Many patients of black fungus were treated in Anand Hospital here and a few are still under treatment. Director of the hospital Dr Subhash Yadav shared,

“We are facing acute shortage of the injection and now alternate medicines are being used to treat the patients”.

Dr Pradeep Kumar of Meerut kidney hospital has treated many patients of black fungus and three are still undergoing treatment. He reiterated that injection Amphotericin-B injection was the most effective, so it was prescribed for treatment of black fungus but was scarce now. He said that some patients even required 4 to 5 doses of the injection everyday, depending upon their condition. Dr Kumar said that medicine Posacinazole was being used as an alternative but it was also in short supply. He said that the hospital requested the attendants of a patient on Wednesday to shift him to some other hospital where the medicines were available. “ We sometime feel helpless,” he said and added that attendants of patients were also passing through a difficult time.

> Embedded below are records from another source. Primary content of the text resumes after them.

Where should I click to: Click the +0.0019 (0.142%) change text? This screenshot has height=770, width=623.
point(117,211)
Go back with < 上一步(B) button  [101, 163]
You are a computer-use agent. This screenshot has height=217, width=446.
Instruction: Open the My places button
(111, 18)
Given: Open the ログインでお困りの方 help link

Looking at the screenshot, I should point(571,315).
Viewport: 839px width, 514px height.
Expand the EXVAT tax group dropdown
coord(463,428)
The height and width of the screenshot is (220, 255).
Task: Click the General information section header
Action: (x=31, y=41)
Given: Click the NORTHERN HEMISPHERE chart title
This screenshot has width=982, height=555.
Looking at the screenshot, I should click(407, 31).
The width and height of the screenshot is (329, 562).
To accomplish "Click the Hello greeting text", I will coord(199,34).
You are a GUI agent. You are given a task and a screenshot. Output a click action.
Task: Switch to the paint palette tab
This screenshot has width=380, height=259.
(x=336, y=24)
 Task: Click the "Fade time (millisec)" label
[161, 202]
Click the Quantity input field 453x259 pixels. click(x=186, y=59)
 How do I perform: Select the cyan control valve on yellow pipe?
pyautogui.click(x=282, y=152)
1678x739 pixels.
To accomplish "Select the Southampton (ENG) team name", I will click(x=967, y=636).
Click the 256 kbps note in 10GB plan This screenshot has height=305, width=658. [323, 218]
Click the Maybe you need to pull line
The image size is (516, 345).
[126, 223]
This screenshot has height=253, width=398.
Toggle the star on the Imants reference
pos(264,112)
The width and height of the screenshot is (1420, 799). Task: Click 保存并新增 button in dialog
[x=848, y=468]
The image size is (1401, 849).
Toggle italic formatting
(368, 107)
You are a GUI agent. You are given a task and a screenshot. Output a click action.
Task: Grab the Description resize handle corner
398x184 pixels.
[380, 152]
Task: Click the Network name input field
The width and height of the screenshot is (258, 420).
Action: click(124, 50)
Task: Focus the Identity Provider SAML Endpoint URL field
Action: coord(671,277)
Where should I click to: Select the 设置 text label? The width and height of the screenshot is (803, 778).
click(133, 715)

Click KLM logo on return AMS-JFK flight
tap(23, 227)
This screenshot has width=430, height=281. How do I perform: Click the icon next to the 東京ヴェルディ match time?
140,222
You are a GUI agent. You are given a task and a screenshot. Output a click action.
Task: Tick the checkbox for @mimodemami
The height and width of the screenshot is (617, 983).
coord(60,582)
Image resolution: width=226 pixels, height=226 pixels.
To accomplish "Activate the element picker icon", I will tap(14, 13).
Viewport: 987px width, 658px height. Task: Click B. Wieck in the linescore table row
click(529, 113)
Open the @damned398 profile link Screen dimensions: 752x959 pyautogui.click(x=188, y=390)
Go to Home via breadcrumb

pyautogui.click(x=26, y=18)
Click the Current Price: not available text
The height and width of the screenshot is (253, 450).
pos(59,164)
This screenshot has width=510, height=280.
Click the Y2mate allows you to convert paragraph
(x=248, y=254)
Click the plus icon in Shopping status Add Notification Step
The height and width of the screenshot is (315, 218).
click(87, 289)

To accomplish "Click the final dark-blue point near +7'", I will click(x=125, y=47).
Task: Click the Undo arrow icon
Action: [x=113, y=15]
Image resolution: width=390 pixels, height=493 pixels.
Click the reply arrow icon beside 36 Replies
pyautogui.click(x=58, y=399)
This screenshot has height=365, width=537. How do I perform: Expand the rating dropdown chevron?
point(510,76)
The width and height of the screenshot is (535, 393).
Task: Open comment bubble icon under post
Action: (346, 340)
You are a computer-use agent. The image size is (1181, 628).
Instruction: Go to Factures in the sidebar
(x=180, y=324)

A farmer of Baghat area, Karanpal, is undergoing treatment for black fungus since May 14. His son Shailesh Kumar said that he received only two injections from the office of AD ( health) and were trying hard for more injections even from the open market but without luck. Shailesh, whose father has undergone surgery, explained, “ Surgery cures 40 per cent and medicines are required for cure of the remaining 60 per cent disease”. He said presently his father was being treated through alternate medicine, which they luckily purchased in good number in the middle of the month. Now these medicines are also not available in the market.

Shailesh said that attendants of almost every patient were facing difficulties in arranging injections and medicines to keep their family members alive.